The FAA has 60 days to adopt the recommendations, though it may modify them for safety reasons, Park Service spokesman Duncan Morrow said. There is widespread agreement that the final regulations will serve as a model for rules controlling flights over other national parks, including Yosemite.

Environmentalists and tour operators cautiously praised the plan Wednesday as a “good first step” toward resolving the controversy, but both sides warned that there may be more wrangling over the final regulations proposed by the FAA.

More than 400,000 visitors were flown over the Grand Canyon on 50,000 tour flights last year, according to Park Service estimates. Some of the most popular of these routes dipped below the rim of the mile-deep canyon, a flight path that would be prohibited under the new rules, Morrow said.

Ban Proposed in 1985

It was these below-rim flights that first triggered the controversy.
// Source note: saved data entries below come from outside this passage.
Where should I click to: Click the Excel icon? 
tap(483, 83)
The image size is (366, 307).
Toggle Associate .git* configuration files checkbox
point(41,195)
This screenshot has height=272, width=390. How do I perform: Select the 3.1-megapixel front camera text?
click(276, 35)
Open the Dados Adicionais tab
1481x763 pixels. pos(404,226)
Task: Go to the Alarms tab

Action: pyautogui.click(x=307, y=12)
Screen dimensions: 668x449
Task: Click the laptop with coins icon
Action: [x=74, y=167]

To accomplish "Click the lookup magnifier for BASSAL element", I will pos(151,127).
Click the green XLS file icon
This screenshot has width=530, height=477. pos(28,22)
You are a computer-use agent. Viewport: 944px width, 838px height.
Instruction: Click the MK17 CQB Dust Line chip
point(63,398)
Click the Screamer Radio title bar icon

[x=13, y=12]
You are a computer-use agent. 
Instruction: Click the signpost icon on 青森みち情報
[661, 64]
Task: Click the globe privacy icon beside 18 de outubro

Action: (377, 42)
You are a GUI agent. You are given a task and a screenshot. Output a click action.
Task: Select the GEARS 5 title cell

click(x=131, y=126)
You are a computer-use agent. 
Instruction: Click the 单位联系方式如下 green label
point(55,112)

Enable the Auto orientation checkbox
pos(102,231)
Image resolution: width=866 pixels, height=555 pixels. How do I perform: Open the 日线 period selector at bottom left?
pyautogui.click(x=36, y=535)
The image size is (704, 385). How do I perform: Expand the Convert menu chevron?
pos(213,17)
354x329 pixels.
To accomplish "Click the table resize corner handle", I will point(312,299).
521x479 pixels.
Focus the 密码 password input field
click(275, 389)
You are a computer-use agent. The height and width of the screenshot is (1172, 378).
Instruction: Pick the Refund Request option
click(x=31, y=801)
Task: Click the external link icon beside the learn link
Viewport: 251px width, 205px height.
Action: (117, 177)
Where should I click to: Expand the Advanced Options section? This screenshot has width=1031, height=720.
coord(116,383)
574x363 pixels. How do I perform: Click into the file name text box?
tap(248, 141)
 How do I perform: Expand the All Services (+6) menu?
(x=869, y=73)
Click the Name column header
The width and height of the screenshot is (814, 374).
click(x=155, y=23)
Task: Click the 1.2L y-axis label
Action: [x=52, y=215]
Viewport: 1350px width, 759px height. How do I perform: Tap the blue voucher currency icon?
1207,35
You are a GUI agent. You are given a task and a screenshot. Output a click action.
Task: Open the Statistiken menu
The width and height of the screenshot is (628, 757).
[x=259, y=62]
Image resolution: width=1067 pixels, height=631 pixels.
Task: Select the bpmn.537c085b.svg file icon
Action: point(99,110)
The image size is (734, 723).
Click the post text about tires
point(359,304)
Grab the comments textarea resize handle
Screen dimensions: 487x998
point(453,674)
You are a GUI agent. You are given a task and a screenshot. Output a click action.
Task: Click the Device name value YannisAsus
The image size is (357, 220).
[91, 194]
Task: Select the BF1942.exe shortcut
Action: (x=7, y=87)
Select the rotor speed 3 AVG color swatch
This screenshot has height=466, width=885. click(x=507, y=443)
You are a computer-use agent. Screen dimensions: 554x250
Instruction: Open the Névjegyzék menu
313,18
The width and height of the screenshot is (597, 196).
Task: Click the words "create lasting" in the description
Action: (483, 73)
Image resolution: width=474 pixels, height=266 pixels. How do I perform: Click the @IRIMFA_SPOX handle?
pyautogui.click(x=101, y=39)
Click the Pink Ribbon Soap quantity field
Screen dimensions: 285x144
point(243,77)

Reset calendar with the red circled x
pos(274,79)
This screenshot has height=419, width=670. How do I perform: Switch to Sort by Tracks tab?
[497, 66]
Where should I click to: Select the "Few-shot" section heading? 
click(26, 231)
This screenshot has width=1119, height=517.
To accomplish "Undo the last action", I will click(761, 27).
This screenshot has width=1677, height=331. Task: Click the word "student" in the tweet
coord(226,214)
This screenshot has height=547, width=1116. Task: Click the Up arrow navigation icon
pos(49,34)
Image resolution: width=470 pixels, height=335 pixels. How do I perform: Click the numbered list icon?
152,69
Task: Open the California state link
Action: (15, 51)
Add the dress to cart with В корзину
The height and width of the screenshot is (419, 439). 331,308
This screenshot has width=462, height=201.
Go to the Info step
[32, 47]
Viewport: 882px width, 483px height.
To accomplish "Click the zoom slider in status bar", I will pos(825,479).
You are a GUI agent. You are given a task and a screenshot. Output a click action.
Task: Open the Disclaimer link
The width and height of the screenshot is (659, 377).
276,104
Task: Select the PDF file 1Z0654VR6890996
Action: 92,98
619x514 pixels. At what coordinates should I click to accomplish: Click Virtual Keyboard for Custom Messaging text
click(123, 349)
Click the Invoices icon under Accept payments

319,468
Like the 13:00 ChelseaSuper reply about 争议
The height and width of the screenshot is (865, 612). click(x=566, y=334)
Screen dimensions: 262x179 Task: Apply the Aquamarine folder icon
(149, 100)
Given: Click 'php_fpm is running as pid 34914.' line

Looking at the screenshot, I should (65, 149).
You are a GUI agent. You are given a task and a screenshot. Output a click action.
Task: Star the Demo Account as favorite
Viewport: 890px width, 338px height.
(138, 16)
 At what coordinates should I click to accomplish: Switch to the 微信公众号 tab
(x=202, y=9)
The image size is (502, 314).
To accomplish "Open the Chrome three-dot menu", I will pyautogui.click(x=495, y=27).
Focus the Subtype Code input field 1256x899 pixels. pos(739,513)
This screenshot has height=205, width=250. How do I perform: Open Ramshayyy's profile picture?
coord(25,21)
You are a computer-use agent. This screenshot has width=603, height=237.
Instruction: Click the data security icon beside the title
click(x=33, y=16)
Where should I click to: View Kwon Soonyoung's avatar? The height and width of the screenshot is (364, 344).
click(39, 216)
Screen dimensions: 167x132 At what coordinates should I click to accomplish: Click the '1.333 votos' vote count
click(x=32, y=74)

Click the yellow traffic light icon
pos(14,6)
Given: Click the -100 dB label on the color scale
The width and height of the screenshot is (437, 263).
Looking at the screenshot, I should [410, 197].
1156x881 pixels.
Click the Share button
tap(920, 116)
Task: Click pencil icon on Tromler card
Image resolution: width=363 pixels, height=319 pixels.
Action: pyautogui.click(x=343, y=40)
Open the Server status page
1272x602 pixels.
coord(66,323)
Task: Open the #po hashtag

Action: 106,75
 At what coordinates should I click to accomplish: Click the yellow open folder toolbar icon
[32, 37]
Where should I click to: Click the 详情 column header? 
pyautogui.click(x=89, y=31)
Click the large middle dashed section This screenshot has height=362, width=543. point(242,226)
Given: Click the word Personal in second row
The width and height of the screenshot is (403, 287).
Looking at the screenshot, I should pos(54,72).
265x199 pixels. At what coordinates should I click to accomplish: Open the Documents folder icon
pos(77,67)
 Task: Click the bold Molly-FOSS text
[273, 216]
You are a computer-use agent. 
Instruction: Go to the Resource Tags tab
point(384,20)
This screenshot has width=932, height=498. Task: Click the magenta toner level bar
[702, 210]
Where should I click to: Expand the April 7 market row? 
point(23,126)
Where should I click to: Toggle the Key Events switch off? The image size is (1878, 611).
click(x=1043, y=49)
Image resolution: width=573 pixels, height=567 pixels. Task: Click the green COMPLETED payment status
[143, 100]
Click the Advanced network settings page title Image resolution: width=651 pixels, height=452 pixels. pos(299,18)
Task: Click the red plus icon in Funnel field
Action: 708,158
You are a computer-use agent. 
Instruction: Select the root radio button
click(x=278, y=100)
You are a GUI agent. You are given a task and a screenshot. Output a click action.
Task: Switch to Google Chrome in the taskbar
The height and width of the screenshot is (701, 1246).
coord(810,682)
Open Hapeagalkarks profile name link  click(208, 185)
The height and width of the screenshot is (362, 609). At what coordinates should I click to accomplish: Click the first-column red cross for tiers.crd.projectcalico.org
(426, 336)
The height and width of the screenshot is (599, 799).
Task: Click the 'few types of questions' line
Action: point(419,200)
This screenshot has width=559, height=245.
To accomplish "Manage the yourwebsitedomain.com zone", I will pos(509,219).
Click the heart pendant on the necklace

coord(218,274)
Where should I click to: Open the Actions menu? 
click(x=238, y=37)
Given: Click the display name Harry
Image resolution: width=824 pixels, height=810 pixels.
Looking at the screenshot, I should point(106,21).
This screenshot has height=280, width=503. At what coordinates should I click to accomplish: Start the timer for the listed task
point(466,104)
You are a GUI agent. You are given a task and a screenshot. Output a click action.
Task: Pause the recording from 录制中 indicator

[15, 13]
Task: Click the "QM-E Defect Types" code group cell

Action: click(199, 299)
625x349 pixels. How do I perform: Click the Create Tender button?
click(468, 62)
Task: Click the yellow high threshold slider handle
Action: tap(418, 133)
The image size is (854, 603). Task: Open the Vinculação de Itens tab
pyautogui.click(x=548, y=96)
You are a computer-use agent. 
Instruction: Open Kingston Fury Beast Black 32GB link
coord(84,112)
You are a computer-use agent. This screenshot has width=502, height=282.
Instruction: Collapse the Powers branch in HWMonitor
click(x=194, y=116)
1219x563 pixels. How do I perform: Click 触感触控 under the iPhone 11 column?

Rangers, concerned about increasing noise levels in the canyon, proposed banning such flights in 1985. After a June, 1986, mid-air collision between a helicopter and a fixed-wing plane that killed 25 people, senior park officials stepped up efforts.

Operators of the popular air tours protested directly to Interior Secretary Donald P. Hodel, who scolded the park rangers for their attempt to limit canyon flights and turned the matter over to the FAA. Before the FAA could act, however, Congress passed legislation outlawing flights below the rims and ordered the Park Service and the FAA to come up with safe overflight routes and a solution for the noise problems.

“We think this (plan) is a good compromise for everybody concerned,” said National Parks Director William Penn Mott Jr.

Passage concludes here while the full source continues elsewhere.